● Required action: Repeat verbatim, and only, the lines of the data below, beginning at the line that contains "Click the magnifier" and stopping after the line that contains "Open the Track".

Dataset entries
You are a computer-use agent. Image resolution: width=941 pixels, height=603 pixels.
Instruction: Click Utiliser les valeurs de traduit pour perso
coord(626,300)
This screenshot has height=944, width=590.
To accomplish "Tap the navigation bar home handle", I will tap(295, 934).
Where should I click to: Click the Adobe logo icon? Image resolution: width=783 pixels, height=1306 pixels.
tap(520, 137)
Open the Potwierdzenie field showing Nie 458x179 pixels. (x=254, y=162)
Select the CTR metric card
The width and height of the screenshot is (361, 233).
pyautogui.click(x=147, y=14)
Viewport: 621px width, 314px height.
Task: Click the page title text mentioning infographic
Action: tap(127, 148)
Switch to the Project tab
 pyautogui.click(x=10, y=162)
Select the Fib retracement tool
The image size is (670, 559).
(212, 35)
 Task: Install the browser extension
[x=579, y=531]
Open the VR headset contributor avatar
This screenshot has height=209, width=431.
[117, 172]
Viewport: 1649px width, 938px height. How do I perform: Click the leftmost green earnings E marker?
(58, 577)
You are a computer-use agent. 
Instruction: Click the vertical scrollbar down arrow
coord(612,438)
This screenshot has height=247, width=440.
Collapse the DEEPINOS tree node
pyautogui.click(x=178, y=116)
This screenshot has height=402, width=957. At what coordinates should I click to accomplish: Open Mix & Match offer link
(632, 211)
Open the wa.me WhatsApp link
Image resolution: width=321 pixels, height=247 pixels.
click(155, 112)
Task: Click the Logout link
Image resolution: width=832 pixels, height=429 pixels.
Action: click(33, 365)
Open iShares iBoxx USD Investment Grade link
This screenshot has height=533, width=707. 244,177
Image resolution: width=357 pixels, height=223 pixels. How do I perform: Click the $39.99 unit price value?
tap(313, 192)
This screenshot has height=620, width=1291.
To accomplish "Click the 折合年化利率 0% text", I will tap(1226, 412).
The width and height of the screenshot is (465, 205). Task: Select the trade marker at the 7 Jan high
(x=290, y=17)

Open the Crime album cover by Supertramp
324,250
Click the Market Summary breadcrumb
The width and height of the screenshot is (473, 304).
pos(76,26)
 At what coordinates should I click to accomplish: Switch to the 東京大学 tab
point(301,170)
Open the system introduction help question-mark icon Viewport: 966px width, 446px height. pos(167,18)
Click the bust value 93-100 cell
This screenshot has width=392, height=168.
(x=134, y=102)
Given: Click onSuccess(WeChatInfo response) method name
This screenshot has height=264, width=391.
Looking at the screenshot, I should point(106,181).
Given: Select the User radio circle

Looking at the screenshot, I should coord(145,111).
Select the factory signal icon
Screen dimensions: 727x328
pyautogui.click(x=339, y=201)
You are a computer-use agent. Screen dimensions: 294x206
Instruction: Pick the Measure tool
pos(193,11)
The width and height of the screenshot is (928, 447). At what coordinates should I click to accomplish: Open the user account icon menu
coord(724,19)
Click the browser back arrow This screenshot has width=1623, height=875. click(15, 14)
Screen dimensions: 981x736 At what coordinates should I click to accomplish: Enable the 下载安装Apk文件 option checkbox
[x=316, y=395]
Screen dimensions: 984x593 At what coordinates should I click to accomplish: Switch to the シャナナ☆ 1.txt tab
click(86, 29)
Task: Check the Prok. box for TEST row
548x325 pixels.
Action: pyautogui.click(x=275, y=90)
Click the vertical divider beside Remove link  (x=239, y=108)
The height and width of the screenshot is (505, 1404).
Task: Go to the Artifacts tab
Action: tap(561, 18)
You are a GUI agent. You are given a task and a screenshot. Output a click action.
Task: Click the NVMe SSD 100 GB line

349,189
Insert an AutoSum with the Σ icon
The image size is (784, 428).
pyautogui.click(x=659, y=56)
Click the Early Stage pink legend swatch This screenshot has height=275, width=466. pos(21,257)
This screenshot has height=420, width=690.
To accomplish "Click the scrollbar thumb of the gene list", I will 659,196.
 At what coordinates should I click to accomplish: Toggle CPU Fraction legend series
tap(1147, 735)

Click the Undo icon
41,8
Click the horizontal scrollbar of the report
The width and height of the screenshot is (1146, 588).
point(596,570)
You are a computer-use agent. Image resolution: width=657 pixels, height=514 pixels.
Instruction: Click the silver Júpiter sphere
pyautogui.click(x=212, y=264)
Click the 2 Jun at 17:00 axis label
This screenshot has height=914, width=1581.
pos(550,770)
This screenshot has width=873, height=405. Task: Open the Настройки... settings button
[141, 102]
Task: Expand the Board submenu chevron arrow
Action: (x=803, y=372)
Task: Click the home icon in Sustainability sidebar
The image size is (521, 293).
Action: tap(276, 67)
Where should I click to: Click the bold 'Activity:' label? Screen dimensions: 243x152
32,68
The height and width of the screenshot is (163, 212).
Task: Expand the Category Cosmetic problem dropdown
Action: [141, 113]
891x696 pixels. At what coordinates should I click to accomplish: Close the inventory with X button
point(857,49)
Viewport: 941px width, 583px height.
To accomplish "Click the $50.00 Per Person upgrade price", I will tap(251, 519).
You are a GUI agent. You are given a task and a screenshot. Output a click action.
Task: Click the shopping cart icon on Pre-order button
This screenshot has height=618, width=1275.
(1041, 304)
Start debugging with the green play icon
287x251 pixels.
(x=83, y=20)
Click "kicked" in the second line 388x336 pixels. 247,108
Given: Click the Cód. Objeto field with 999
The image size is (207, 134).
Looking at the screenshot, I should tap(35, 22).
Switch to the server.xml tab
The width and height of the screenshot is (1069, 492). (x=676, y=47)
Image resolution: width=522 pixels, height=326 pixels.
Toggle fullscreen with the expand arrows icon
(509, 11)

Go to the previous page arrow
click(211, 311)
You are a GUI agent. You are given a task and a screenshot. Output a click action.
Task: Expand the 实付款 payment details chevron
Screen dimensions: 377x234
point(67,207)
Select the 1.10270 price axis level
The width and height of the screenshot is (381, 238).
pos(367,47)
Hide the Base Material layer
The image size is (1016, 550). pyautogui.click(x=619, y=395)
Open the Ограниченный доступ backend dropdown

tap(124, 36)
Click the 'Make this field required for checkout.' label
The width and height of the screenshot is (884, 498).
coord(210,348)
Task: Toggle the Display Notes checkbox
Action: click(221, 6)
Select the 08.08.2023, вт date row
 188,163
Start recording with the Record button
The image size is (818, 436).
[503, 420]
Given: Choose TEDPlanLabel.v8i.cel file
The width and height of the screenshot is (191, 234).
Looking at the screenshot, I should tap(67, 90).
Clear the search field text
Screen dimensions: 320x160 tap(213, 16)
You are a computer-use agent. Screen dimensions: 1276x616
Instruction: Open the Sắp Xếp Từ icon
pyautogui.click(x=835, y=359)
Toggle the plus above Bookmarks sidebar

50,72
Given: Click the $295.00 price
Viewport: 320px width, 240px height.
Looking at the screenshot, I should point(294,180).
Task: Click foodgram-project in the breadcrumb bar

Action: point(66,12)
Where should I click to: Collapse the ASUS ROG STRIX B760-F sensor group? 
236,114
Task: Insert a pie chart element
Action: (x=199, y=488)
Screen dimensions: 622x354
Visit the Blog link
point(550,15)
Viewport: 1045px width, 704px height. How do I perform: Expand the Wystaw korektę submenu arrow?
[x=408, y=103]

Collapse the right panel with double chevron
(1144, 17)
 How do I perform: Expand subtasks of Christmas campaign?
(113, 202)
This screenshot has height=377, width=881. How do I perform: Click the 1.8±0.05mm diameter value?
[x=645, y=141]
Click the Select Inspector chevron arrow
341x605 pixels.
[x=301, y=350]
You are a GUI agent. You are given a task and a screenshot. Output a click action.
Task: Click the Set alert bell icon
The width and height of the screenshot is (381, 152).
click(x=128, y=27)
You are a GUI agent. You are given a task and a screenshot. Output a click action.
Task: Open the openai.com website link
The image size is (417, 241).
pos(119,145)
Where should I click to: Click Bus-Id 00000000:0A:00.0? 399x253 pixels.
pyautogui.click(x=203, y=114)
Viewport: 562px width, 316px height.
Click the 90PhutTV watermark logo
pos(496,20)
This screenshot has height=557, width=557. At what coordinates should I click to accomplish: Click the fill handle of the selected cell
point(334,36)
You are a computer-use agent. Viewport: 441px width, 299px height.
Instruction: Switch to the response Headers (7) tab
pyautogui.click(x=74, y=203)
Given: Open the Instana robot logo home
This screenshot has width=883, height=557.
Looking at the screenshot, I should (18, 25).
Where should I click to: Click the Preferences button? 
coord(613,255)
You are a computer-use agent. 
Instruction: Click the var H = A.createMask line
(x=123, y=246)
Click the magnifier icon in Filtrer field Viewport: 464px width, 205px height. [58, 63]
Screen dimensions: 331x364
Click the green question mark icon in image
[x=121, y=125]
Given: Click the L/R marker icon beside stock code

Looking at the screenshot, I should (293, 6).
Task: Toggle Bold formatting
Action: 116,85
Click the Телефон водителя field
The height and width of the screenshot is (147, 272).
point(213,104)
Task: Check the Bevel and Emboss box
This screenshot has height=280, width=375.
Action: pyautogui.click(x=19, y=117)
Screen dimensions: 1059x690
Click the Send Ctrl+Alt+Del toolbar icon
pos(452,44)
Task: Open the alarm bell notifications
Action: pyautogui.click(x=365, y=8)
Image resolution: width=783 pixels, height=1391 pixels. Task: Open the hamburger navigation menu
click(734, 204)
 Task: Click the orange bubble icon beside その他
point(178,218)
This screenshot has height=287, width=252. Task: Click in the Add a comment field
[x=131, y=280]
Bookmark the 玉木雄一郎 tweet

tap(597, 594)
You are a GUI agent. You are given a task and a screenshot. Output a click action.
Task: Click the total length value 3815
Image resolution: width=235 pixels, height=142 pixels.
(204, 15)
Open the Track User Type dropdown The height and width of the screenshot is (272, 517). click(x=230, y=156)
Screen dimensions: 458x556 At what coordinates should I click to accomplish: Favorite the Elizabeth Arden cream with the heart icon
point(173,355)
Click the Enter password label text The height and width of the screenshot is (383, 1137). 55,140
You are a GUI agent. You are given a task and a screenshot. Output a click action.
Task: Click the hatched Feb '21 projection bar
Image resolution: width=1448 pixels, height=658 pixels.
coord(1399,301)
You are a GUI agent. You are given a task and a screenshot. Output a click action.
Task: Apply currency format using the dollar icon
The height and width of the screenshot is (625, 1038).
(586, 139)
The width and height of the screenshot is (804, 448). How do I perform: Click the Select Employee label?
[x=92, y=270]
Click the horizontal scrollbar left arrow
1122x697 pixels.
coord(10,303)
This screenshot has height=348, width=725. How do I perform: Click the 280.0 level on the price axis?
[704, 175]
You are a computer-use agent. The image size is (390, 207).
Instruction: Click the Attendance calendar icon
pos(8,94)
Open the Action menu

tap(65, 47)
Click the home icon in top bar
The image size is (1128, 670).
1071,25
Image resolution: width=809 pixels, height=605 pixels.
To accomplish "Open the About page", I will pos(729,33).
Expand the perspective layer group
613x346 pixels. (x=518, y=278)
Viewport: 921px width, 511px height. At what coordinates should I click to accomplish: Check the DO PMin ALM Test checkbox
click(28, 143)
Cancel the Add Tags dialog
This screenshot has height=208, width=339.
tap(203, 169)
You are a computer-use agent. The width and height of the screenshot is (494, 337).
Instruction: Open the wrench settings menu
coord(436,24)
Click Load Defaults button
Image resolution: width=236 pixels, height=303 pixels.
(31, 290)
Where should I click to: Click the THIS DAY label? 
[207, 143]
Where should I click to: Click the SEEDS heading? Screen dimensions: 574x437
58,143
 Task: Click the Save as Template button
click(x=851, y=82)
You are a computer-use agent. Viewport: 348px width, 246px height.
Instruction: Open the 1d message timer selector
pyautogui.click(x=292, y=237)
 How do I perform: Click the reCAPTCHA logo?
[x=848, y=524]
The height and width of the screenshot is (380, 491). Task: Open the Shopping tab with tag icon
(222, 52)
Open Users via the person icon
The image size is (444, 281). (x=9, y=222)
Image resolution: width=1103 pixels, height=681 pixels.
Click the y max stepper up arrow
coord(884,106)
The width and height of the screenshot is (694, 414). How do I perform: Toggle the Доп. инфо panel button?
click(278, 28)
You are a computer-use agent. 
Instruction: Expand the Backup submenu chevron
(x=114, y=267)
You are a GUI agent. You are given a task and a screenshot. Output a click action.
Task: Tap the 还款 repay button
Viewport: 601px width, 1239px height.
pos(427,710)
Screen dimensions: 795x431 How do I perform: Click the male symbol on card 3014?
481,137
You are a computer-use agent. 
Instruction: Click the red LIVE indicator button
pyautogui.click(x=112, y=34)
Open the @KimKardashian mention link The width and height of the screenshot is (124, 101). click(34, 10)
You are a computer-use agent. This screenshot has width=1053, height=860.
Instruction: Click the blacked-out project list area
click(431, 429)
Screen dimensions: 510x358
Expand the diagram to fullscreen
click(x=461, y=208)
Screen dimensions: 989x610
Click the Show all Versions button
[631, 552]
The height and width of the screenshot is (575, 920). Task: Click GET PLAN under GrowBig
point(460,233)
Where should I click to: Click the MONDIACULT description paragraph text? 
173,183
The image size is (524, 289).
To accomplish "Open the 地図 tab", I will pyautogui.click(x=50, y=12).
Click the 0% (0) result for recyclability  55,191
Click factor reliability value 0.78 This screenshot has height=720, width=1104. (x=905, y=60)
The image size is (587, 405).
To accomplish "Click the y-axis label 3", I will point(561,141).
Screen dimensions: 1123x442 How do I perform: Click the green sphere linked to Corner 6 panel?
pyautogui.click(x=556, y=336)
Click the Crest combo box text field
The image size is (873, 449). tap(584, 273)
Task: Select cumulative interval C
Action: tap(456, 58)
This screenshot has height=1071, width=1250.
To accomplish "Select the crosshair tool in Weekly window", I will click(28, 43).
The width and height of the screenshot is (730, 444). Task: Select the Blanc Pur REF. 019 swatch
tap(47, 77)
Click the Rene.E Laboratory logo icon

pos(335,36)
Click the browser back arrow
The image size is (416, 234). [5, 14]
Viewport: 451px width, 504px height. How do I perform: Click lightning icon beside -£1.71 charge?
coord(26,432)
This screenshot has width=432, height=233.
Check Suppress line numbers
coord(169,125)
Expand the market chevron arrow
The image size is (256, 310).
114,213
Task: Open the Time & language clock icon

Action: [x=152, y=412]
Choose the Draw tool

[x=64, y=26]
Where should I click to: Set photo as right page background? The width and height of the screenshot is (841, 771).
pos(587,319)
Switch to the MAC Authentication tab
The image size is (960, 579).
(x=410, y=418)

● Exercise result:
Click the magnifier icon in Filtrer field Viewport: 464px width, 205px height. [58, 63]
Screen dimensions: 331x364
Click the green question mark icon in image
[x=121, y=125]
Given: Click the L/R marker icon beside stock code

Looking at the screenshot, I should (293, 6).
Task: Toggle Bold formatting
Action: 116,85
Click the Телефон водителя field
The height and width of the screenshot is (147, 272).
point(213,104)
Task: Check the Bevel and Emboss box
This screenshot has height=280, width=375.
Action: pyautogui.click(x=19, y=117)
Screen dimensions: 1059x690
Click the Send Ctrl+Alt+Del toolbar icon
pos(452,44)
Task: Open the alarm bell notifications
Action: pyautogui.click(x=365, y=8)
Image resolution: width=783 pixels, height=1391 pixels. Task: Open the hamburger navigation menu
click(734, 204)
 Task: Click the orange bubble icon beside その他
point(178,218)
This screenshot has height=287, width=252. Task: Click in the Add a comment field
[x=131, y=280]
Bookmark the 玉木雄一郎 tweet

tap(597, 594)
You are a GUI agent. You are given a task and a screenshot. Output a click action.
Task: Click the total length value 3815
Image resolution: width=235 pixels, height=142 pixels.
(204, 15)
Open the Track User Type dropdown The height and width of the screenshot is (272, 517). click(x=230, y=156)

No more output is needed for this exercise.